Employment Credit Checks: Rules for Employer Access and Use
Employers who run credit checks must follow strict federal and state rules, and job applicants have real rights if those rules aren't followed.
Employers who run credit checks must follow strict federal and state rules, and job applicants have real rights if those rules aren't followed.
The Fair Credit Reporting Act gives employers the legal right to pull a modified version of your credit report, but only after meeting several requirements designed to protect you. The process involves written disclosure, your signed authorization, and strict rules about what happens if the employer doesn’t like what the report shows. Roughly a dozen states and several cities add their own restrictions on top of the federal rules, and violations can expose employers to lawsuits with statutory damages up to $1,000 per incident.

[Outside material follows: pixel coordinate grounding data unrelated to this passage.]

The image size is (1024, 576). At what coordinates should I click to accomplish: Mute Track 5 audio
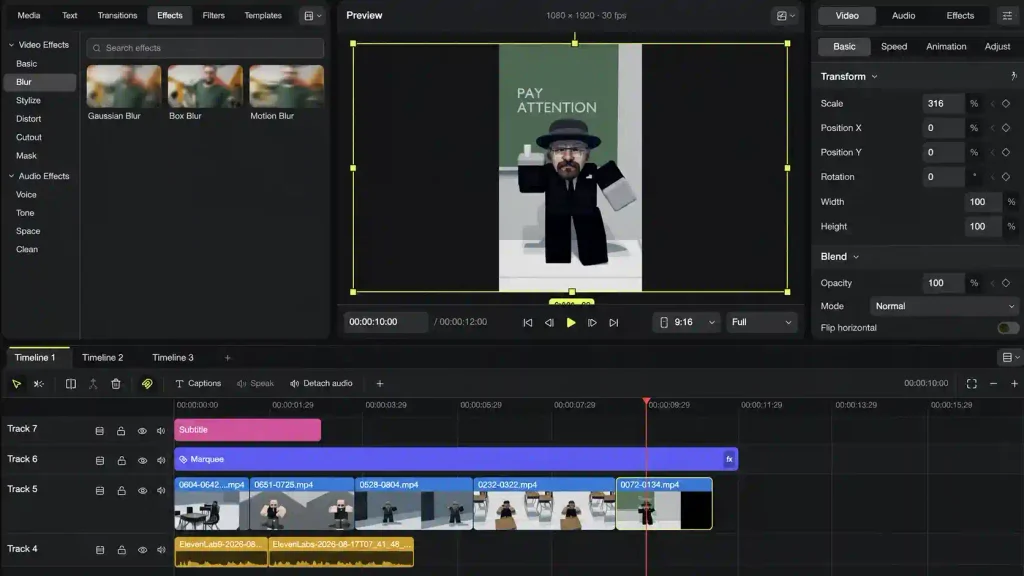click(x=161, y=490)

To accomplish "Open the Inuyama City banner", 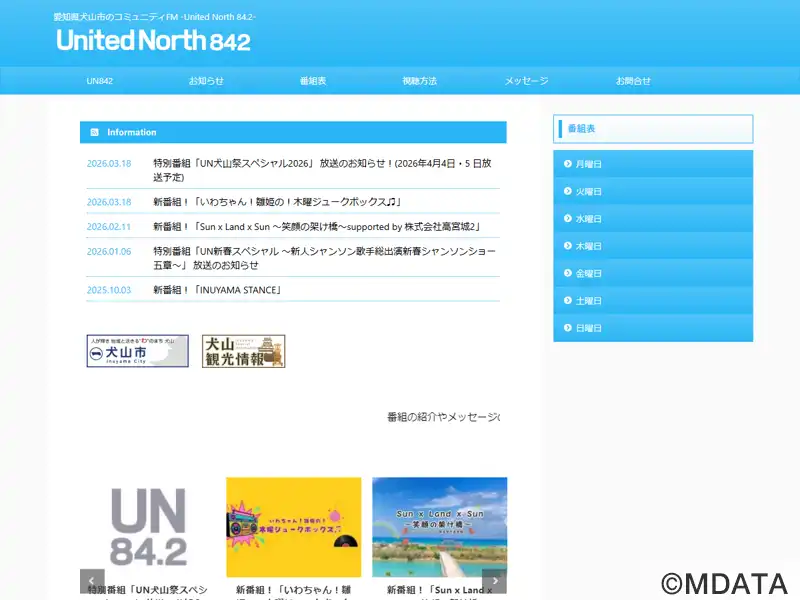I will [x=137, y=351].
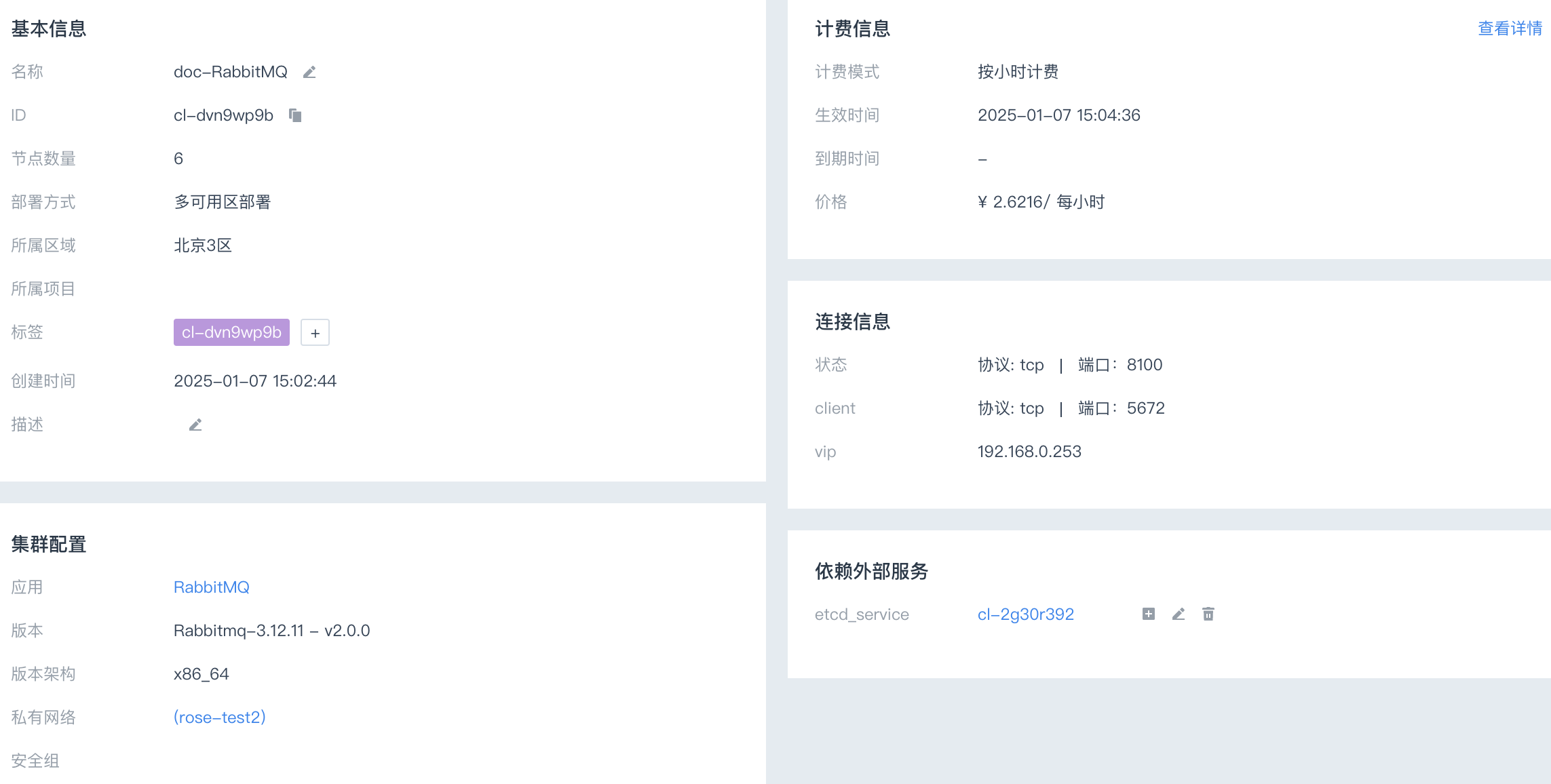Click the price value ¥ 2.6216 per hour
Screen dimensions: 1551x784
[x=1041, y=202]
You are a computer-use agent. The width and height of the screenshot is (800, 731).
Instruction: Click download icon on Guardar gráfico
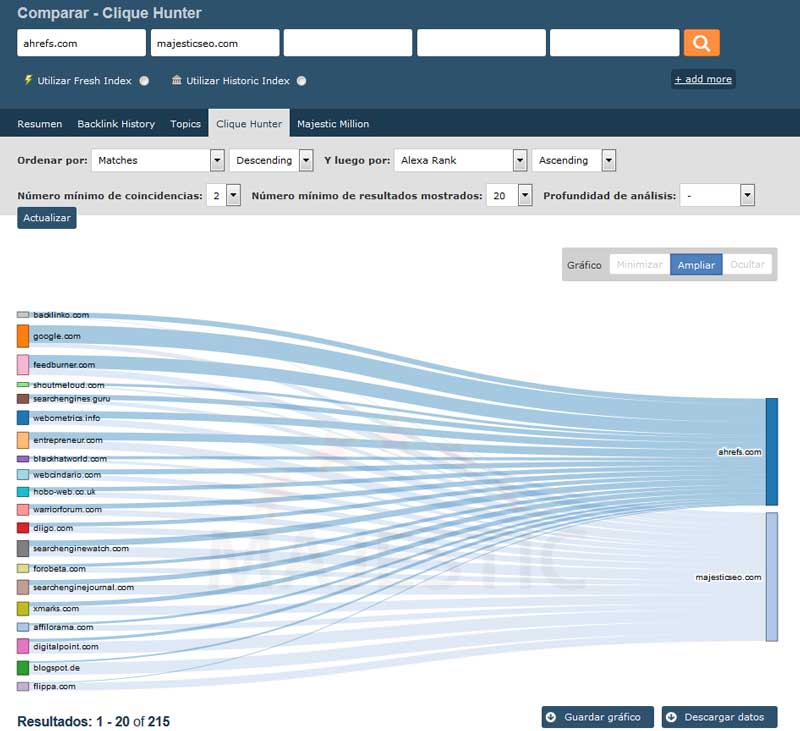pos(551,717)
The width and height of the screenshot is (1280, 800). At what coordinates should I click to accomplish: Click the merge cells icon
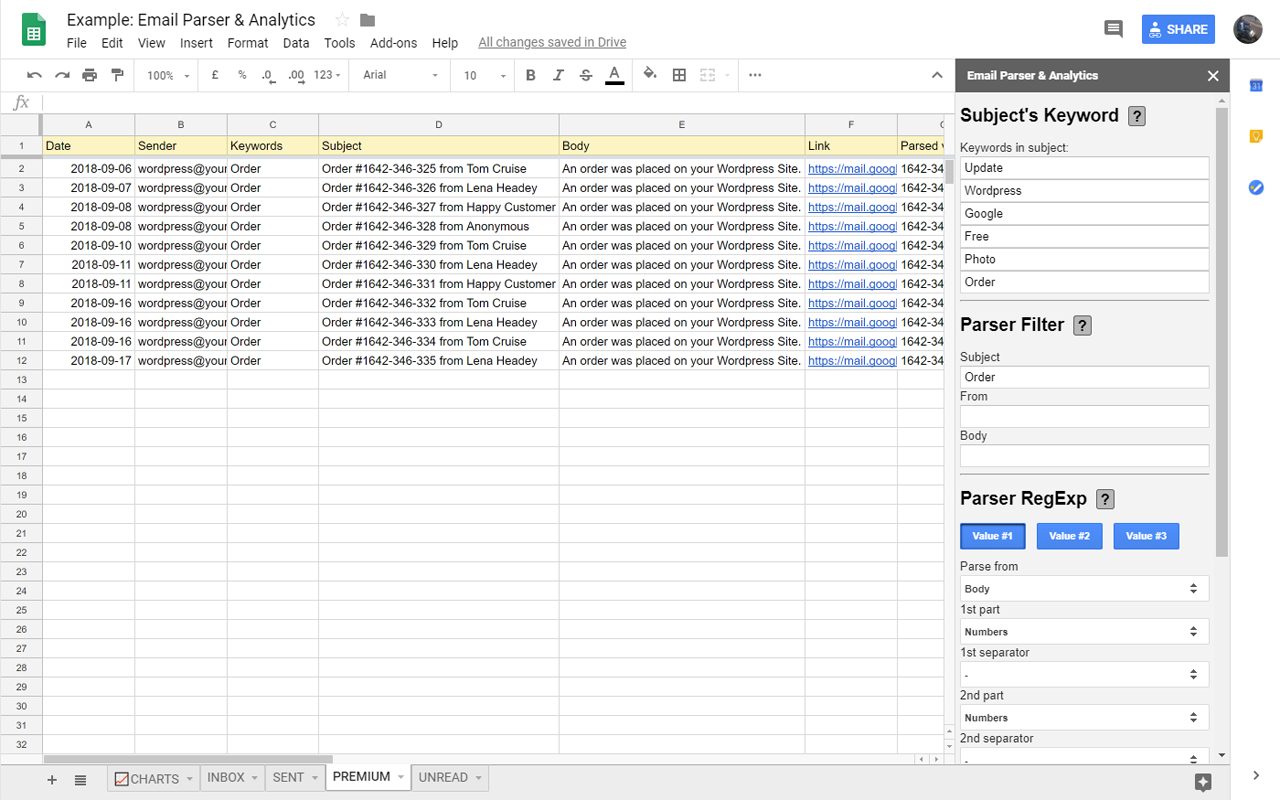[707, 75]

Before an employer can request your credit report, federal law requires two things: a standalone written disclosure telling you a report may be pulled, and your written authorization allowing it.1Office of the Law Revision Counsel. 15 USC 1681b – Permissible Purposes of Consumer Reports The disclosure cannot be tucked into a job application, an employee handbook, or any other document. It has to stand alone so you know exactly what you’re agreeing to. You can give your authorization on the same page as the disclosure, but the document can’t contain anything else.
The authorization form will ask for your full legal name, Social Security number, date of birth, and current and previous addresses. This information helps the consumer reporting agency match the right file to the right person. If the employer wants the ability to run credit checks later during your employment, the disclosure must say so up front.2Federal Trade Commission. Using Consumer Reports: What Employers Need to Know A one-time hiring authorization doesn’t cover future checks unless the language explicitly says otherwise.
The employer must also certify to the consumer reporting agency that it followed these steps, that it will comply with the adverse action process if it decides not to hire you, and that the information won’t be used to violate any equal employment opportunity law.1Office of the Law Revision Counsel. 15 USC 1681b – Permissible Purposes of Consumer Reports Skipping any of these steps doesn’t just create paperwork problems. It opens the door to a federal lawsuit.
An employment credit report is not the same report a mortgage lender sees. The most important difference: it does not include your credit score. No FICO number, no VantageScore, nothing. The employer sees your financial track record, not a three-digit summary of it.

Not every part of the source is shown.